> **DOCUMENT SECTION**
>> BEGIN

This awesome blog post at MitchRibar.com outlined a great way to improve YouTube’s sometimes crappy load times and performance. It works very well and I’m glad somebody took the time to share this knowledge on the internet.
His method is a local client only option, so if you have alot of computers like I do it may be a pain to set this up on every computer, phone, etc that you have. Instead, I decided to try and block it at my router which I happened to have flashed with DD-WRT.
Here’s how you do it!
- Log into your router’s admin interface
- Click on “Administration” and then select the “Commands” tab
- Paste the following lines into the commands text area:
iptables -I FORWARD -s 173.194.55.0/24 -j DROP
iptables -I FORWARD -s 206.111.0.0/16 -j DROP - Now click “Save Firewall”
- You should now notice a firewall section with these lines added, which looks like this:
Congratulations! You’ve now improved YouTube’s performance on your entire network. I did this on a DD-WRT enabled router; but this could be done on any device that runs iptables. Open-WRT, Tomato, Linux boxes, etc. If you have ipables, give it a try!
For some reason this doesn’t work for me. I still get the constant buffering prior to trying this tweak.

>> END

> **DIRECTIVES**
**1)** Quote the YouTube router post word for word, starting at "This awesome blog" and ending at "flashed with DD-WRT.".
**2)** Continue the YouTube router post from its last sentence.

> **DATASET EXTRACT**
>> BEGIN

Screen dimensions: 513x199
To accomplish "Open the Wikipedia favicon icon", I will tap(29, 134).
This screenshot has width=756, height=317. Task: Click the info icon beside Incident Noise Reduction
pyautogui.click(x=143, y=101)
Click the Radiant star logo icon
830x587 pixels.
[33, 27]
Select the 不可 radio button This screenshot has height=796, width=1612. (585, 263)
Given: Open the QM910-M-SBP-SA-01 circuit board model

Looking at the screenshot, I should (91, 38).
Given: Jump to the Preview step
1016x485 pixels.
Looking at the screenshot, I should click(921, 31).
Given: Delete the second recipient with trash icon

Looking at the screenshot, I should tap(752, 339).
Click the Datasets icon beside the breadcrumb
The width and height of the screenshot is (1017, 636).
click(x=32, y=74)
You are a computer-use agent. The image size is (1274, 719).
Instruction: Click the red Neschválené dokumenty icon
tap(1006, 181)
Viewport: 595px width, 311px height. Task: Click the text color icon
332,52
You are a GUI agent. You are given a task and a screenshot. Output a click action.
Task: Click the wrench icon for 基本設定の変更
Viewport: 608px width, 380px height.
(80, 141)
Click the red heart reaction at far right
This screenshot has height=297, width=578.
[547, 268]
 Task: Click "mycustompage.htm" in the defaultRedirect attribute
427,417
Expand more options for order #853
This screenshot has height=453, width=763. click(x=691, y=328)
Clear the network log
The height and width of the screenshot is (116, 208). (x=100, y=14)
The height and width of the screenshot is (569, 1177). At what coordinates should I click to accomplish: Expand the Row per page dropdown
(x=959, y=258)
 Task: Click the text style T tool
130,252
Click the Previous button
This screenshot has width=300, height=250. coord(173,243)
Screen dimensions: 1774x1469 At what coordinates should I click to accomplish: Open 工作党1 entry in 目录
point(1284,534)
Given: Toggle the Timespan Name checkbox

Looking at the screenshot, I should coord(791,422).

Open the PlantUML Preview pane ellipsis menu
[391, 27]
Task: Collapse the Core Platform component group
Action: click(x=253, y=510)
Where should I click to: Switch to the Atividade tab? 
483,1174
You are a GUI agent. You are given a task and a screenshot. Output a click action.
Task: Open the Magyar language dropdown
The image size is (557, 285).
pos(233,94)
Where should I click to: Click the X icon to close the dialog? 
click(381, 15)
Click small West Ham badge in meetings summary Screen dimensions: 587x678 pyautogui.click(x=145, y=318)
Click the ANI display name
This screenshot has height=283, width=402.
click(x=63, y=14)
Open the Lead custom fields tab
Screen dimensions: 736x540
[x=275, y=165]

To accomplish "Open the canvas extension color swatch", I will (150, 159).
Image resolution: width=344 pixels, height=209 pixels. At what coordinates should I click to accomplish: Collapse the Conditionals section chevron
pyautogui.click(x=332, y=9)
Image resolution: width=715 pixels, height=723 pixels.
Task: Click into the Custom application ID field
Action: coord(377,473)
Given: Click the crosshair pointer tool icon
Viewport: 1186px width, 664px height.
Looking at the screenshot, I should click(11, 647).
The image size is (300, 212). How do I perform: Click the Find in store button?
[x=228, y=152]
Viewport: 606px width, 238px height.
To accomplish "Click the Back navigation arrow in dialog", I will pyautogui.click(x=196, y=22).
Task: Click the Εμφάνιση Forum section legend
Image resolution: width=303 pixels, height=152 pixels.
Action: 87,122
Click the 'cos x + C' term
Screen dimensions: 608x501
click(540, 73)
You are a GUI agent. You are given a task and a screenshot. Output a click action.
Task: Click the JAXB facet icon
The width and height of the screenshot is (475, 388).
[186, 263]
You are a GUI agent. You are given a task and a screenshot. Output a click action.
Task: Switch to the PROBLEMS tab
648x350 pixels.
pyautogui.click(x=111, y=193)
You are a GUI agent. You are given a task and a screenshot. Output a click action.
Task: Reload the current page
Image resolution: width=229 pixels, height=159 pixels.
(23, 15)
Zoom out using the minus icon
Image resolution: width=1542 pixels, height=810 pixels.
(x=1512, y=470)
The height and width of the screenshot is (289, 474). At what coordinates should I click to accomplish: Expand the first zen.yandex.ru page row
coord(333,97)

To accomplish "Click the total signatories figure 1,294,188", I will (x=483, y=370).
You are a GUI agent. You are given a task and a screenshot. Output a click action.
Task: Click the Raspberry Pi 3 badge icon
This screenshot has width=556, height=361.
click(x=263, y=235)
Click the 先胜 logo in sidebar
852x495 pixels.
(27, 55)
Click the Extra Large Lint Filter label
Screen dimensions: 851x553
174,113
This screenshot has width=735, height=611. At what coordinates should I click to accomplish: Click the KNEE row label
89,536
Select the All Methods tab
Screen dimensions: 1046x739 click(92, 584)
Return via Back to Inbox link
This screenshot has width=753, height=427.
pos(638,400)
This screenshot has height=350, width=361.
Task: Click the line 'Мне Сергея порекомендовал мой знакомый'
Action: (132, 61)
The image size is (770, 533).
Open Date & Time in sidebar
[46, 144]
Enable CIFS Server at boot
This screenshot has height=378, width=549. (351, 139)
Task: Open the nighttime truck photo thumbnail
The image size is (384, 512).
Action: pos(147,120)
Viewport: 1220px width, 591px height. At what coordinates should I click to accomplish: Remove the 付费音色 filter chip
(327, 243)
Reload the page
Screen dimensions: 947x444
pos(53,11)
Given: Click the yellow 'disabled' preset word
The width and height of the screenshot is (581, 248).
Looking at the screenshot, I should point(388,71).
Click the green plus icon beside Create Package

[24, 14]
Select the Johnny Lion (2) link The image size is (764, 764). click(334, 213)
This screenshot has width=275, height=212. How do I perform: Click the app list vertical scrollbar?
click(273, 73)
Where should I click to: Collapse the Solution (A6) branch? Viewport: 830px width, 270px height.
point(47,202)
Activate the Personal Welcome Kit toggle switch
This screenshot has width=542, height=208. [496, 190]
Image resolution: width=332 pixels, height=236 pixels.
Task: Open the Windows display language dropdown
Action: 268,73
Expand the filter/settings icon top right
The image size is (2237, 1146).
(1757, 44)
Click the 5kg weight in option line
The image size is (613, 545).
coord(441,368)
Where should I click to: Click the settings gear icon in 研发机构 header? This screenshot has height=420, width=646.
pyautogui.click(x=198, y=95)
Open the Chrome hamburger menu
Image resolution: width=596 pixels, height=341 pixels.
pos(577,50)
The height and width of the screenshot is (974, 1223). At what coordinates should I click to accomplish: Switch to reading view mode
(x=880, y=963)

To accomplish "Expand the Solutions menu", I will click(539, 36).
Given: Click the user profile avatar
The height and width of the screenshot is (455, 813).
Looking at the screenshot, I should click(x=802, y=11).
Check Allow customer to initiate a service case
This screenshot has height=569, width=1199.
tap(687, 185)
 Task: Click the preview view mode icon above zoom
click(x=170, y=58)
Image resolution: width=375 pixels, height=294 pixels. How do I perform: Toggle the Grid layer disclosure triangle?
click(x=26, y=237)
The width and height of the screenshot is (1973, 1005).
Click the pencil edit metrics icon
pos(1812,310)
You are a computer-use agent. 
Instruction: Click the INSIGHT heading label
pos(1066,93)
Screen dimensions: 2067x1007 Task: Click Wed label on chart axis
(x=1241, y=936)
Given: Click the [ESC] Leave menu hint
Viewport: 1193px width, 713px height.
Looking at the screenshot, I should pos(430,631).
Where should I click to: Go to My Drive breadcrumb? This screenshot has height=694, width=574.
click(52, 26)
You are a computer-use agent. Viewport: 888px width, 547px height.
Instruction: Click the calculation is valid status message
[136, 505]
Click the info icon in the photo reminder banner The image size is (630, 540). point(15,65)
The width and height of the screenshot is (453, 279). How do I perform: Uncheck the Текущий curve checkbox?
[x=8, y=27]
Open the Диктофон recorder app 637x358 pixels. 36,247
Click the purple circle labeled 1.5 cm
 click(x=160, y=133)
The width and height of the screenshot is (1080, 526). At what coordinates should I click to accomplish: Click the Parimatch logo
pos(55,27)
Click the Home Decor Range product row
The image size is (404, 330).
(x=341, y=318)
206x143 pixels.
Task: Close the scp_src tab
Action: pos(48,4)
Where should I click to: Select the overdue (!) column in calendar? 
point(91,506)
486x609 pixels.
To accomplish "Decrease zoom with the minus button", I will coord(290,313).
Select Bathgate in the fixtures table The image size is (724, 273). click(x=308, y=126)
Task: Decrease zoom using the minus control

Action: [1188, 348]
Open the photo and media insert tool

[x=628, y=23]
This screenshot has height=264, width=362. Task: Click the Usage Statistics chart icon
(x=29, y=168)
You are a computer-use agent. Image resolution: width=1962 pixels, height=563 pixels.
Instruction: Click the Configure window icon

>> END

> **SET OF ANSWERS**
**1)**
This awesome blog post at MitchRibar.com outlined a great way to improve YouTube’s sometimes crappy load times and performance. It works very well and I’m glad somebody took the time to share this knowledge on the internet.
His method is a local client only option, so if you have alot of computers like I do it may be a pain to set this up on every computer, phone, etc that you have. Instead, I decided to try and block it at my router which I happened to have flashed with DD-WRT.

**2)**
Rene,
Something I’ve been trying out and testing is using REJECT instead of DROP.
Try replacing that and see what you get?
I have not noticed a difference so far; but it was something that Mitch the original author recommended on his site.
This sounds like a dream come true. But, for the life of me, I can’t figure out how to get this to work on a Netgear WNDR3400. I’m not an idiot, at least I didn’t think I was. Help!
David, do you have DD-WRT installed on it? What isn’t working exactly?
Doesn’t seem to work 🙁 tried both DROP and REJECT using dd-wrt on linksys, time warner cable in NC, still extremely bad buffering on lots of videos.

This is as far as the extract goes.